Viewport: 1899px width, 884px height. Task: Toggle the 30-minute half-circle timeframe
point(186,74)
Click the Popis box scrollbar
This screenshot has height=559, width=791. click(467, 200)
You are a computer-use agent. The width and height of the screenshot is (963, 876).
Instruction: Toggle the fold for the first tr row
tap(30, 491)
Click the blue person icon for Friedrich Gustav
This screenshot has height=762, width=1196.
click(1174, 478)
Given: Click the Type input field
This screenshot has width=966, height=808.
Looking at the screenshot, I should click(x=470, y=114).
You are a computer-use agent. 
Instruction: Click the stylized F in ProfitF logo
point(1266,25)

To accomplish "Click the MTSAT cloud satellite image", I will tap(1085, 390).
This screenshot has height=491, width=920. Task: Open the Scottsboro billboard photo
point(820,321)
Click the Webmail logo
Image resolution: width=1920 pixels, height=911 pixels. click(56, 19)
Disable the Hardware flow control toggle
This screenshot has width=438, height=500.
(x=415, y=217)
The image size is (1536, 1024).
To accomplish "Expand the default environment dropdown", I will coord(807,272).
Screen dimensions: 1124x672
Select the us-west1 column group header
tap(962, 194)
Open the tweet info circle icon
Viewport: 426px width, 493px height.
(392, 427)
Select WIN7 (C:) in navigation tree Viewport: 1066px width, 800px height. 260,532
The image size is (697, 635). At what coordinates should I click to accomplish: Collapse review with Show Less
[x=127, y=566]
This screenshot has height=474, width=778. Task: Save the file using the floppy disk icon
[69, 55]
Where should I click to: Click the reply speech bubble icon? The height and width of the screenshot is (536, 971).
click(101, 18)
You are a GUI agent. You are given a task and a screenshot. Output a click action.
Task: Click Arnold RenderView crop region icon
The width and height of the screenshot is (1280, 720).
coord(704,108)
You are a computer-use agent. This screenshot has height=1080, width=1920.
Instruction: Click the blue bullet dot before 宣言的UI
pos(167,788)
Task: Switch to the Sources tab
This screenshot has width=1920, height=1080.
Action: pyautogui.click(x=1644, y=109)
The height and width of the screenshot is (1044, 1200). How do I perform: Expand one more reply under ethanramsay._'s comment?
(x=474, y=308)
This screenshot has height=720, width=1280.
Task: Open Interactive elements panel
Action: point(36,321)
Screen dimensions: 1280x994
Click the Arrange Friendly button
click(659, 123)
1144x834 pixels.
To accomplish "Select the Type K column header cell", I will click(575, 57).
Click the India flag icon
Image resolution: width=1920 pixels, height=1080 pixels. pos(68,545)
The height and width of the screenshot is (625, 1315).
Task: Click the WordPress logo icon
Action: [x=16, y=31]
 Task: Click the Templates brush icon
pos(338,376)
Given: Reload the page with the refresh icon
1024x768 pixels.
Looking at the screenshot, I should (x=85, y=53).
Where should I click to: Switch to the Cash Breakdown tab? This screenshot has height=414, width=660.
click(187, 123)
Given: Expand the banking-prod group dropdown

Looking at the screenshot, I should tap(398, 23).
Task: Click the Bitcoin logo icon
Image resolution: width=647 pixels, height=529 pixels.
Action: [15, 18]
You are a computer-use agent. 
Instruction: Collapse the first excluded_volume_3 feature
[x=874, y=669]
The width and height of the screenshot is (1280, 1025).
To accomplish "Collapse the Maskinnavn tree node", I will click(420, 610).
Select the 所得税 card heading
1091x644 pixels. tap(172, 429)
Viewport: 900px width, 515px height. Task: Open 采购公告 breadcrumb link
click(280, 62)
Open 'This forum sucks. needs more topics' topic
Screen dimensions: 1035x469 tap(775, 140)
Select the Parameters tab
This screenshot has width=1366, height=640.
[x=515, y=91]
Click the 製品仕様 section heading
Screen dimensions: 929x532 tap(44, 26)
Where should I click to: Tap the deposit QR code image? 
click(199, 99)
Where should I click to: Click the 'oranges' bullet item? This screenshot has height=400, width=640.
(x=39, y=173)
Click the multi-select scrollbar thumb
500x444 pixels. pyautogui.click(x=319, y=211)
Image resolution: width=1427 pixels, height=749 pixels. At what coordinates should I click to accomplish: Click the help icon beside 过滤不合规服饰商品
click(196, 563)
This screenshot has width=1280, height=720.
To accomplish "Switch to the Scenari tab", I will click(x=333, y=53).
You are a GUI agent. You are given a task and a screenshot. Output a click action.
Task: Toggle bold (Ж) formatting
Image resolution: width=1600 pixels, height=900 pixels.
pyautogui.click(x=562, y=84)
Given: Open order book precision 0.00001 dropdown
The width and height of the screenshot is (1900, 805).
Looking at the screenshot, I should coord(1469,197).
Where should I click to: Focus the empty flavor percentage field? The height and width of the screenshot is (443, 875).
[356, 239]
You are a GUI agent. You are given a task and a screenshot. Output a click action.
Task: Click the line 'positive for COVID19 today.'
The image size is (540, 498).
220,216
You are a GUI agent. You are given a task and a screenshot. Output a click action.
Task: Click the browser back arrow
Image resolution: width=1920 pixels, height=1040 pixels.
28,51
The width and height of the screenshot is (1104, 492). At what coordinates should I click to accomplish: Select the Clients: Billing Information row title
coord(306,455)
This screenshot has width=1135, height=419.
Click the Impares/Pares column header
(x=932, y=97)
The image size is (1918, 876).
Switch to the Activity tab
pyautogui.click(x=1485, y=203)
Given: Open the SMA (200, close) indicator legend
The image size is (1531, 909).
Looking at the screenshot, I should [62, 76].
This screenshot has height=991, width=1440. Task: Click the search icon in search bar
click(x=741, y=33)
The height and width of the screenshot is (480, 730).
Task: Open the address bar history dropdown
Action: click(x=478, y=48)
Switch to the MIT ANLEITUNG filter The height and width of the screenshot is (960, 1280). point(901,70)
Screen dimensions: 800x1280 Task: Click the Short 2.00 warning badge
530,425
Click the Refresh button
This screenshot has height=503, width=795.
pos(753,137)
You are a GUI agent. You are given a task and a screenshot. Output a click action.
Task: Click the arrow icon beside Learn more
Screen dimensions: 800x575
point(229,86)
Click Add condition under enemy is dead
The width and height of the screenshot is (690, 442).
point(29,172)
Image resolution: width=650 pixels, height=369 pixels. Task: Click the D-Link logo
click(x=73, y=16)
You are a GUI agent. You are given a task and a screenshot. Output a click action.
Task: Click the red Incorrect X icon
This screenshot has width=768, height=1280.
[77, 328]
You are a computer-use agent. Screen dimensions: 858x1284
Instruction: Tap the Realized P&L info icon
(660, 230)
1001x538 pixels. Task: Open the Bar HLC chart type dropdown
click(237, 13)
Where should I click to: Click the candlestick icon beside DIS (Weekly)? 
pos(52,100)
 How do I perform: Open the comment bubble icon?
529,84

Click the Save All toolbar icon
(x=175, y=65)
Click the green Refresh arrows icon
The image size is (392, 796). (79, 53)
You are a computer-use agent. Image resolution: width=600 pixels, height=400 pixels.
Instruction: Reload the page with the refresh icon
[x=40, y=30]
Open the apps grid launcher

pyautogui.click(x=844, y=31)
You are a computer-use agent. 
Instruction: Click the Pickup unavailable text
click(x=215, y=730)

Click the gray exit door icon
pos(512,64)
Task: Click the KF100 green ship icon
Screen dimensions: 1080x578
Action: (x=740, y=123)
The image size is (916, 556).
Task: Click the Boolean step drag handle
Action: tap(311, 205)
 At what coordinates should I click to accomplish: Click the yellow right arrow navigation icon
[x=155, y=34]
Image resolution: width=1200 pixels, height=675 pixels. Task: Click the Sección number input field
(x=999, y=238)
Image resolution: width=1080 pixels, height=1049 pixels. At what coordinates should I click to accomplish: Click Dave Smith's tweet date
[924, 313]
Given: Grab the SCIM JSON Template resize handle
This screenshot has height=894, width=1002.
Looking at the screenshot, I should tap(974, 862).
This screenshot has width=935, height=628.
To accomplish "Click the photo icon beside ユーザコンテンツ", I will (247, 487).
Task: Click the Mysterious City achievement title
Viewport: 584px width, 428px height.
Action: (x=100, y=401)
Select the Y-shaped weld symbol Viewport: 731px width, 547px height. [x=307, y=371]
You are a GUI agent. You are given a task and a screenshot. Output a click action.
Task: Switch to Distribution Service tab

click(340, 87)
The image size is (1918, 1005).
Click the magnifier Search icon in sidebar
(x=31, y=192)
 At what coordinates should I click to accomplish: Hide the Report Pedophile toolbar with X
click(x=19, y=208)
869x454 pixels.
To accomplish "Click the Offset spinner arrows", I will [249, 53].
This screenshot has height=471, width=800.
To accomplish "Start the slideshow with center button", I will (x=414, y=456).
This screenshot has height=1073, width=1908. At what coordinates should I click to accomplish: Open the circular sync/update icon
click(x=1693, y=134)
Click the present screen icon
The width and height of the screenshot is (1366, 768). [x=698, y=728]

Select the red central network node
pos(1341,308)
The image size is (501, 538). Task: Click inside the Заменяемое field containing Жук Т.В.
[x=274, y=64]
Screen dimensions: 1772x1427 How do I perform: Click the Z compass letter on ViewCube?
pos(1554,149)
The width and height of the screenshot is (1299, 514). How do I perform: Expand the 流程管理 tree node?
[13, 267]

· · · ·

• **Task brief**:
Lines after the one containing "You are a computer-use agent. The" are not wanted; repeat exactly each line above from the first up to and including it.

• **Written answer**:
Viewport: 1899px width, 884px height. Task: Toggle the 30-minute half-circle timeframe
point(186,74)
Click the Popis box scrollbar
This screenshot has height=559, width=791. click(467, 200)
You are a computer-use agent. The width and height of the screenshot is (963, 876).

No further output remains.